Assigned task:
Every line below that has the string "green" needs to be copied.

Dataset:
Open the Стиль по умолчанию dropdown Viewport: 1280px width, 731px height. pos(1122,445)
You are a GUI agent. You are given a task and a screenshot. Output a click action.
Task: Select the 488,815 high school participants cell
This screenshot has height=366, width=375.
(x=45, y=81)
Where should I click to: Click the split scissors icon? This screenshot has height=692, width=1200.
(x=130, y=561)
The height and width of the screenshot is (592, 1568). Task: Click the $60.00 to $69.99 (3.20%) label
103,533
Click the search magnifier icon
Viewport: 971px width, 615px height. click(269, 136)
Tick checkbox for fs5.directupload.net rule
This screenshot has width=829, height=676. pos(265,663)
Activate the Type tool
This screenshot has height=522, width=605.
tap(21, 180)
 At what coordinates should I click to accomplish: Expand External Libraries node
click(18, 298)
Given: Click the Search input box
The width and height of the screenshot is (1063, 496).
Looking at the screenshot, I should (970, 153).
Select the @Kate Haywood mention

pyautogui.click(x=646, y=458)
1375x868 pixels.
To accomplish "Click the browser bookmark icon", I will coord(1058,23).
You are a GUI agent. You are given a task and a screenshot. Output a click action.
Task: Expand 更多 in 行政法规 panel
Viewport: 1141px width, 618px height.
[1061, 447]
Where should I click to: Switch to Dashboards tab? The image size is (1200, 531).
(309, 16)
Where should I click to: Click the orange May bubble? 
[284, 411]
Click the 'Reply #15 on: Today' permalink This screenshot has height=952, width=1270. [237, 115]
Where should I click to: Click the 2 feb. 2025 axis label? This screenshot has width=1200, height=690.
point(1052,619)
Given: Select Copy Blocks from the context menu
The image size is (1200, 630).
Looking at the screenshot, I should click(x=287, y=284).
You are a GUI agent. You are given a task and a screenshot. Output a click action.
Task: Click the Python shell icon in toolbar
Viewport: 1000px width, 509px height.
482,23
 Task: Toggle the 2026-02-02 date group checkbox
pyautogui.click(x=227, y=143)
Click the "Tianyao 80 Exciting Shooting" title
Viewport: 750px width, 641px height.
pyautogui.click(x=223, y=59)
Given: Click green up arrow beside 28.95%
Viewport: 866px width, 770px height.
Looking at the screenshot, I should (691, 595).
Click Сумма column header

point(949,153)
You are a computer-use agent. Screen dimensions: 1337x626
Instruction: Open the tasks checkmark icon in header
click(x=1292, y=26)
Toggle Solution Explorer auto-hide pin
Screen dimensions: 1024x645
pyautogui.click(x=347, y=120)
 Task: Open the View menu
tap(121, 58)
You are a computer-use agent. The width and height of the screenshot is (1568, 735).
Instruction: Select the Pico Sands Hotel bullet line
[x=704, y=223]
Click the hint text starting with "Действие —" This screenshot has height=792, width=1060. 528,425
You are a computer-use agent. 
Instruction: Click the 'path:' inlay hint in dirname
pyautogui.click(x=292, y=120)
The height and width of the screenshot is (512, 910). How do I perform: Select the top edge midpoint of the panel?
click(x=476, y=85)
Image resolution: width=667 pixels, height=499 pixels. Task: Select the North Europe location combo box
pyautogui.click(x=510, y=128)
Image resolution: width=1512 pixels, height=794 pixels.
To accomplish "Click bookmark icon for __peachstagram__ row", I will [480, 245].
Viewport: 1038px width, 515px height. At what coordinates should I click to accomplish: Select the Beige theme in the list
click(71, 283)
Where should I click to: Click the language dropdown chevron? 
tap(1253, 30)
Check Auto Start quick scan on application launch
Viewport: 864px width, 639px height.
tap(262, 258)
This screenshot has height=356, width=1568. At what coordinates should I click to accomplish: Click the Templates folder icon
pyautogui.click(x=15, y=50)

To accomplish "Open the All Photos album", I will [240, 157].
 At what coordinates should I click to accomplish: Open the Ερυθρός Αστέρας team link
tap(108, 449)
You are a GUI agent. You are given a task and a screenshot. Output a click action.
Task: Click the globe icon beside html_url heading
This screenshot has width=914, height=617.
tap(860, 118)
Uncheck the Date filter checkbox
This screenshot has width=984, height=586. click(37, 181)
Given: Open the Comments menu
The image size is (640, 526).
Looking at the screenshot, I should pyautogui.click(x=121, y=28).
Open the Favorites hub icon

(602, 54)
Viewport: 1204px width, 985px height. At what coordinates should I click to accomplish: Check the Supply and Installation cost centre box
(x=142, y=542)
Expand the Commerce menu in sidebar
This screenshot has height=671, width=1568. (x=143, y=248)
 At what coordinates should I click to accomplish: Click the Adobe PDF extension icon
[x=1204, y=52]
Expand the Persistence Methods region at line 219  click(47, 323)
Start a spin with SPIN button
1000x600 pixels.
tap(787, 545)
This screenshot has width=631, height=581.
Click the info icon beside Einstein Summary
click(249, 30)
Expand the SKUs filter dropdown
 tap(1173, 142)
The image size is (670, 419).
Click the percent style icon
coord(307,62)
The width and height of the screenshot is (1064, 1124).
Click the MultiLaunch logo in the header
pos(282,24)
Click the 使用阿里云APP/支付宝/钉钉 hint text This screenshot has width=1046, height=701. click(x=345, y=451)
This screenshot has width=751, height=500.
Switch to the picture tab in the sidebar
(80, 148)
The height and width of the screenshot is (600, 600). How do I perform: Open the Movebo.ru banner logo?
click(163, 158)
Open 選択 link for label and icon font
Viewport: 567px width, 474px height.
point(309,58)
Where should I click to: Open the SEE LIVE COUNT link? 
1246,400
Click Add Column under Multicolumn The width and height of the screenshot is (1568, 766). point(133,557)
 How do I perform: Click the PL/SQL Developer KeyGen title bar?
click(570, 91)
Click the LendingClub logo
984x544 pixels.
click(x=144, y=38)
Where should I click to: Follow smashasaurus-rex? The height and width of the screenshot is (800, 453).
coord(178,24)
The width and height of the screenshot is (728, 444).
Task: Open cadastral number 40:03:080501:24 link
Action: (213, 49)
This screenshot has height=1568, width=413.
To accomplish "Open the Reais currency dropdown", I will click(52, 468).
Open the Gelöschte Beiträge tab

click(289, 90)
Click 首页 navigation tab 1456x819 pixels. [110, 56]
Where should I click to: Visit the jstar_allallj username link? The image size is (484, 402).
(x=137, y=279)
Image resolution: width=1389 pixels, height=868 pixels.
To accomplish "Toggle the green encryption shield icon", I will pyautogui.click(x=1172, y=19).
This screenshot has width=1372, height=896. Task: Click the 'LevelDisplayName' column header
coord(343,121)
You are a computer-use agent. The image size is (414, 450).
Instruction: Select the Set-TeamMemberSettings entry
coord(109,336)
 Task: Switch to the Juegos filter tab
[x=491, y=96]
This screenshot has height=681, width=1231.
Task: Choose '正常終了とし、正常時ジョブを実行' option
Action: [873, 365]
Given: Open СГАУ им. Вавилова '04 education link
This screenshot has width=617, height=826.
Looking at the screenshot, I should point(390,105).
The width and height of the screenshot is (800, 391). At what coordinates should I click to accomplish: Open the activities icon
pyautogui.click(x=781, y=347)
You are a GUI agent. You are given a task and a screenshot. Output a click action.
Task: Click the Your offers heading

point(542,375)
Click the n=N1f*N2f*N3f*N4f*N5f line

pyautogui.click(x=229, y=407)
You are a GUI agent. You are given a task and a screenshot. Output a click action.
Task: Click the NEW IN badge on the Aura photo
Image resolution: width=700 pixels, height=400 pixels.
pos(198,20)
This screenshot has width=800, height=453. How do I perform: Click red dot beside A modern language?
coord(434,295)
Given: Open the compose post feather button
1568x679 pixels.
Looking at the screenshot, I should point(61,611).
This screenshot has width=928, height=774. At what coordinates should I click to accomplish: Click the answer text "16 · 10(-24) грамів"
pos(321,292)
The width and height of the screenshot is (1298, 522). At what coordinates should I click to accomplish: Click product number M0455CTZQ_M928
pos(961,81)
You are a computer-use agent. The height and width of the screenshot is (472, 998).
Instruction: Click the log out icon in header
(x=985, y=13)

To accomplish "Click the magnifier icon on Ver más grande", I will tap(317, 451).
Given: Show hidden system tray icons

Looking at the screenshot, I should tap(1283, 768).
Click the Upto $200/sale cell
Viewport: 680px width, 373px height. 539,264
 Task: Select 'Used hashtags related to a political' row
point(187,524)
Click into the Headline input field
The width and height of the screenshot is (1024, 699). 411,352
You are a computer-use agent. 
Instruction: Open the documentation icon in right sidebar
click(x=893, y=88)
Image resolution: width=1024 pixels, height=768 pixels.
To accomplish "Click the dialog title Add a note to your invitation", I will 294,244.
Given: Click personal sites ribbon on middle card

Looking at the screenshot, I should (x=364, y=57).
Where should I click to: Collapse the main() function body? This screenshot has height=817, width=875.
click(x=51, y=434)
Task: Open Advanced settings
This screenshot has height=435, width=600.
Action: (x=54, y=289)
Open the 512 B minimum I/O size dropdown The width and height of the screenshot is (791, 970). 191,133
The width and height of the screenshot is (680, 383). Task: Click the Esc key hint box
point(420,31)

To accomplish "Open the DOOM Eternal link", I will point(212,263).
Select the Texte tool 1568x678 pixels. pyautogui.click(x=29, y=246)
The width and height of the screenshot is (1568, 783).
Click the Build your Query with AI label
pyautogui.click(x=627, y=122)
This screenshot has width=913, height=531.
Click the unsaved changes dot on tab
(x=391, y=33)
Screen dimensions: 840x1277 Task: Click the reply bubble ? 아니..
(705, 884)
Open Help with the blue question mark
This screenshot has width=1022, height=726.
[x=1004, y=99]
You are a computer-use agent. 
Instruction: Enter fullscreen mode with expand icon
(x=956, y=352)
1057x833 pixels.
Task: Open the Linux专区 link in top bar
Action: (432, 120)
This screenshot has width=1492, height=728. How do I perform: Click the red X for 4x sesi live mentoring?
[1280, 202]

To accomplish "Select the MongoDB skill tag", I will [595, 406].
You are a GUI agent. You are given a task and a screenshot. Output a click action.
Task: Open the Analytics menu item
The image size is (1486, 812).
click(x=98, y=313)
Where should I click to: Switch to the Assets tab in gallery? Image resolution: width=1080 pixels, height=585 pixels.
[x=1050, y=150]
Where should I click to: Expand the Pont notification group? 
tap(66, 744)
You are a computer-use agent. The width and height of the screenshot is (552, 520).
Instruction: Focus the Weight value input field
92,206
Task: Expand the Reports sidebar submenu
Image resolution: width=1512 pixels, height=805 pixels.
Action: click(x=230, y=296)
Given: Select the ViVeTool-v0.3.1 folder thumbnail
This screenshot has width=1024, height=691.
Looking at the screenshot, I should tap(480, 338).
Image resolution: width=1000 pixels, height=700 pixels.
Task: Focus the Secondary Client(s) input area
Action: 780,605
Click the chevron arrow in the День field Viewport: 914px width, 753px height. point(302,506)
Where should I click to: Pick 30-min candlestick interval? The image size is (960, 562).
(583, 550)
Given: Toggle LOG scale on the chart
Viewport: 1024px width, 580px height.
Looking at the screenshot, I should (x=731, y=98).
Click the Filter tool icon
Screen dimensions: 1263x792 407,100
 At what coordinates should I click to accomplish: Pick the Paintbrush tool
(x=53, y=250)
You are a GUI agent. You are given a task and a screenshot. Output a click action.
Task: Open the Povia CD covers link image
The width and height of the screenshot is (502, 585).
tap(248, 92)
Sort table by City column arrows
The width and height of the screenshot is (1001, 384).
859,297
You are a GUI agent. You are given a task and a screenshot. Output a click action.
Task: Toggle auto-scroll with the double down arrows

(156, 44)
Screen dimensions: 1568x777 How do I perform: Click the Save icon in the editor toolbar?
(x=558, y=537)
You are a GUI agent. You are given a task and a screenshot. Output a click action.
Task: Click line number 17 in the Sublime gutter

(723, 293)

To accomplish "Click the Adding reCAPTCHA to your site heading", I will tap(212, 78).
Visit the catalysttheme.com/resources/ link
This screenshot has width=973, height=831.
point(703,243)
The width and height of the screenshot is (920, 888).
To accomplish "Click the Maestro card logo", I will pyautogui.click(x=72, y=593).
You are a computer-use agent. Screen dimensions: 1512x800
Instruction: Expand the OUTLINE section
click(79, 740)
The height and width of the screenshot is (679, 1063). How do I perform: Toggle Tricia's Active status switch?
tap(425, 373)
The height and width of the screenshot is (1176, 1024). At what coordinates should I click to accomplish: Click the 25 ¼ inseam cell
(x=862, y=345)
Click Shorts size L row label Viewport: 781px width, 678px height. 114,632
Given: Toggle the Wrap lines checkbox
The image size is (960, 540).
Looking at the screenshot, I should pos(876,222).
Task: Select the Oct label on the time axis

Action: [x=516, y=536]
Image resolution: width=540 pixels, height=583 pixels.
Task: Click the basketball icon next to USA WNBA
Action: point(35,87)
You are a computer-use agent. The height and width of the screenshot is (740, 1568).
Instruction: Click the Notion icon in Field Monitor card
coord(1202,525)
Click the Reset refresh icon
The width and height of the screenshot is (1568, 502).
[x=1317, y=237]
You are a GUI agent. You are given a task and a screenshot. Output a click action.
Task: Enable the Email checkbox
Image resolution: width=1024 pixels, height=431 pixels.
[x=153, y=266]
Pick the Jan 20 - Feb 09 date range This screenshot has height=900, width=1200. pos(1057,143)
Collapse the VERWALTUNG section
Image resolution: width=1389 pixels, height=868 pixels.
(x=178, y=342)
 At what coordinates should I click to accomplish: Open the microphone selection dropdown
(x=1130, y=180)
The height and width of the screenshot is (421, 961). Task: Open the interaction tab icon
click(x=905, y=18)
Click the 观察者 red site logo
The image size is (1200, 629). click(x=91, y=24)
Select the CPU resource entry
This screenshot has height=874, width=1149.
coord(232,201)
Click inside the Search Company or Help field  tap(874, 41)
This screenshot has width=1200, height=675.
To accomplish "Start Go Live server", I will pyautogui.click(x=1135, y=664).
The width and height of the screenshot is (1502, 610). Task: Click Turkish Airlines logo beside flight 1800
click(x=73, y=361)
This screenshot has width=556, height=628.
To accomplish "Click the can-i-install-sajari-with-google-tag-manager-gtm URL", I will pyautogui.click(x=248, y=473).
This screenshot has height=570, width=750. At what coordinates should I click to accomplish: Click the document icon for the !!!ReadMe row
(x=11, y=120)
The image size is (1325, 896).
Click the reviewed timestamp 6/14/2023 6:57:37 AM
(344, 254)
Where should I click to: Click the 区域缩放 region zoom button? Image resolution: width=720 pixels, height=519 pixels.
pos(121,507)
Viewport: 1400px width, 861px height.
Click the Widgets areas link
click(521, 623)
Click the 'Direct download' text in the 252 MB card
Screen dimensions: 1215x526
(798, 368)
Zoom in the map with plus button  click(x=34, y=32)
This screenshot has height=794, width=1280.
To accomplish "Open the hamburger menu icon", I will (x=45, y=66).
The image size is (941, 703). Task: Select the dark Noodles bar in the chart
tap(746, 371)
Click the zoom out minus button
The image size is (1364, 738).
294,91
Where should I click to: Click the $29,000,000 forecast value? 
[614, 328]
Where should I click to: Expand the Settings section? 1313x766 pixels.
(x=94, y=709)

Result of this exercise:
Given: Click green up arrow beside 28.95%
To accomplish "Toggle the green encryption shield icon", I will pyautogui.click(x=1172, y=19).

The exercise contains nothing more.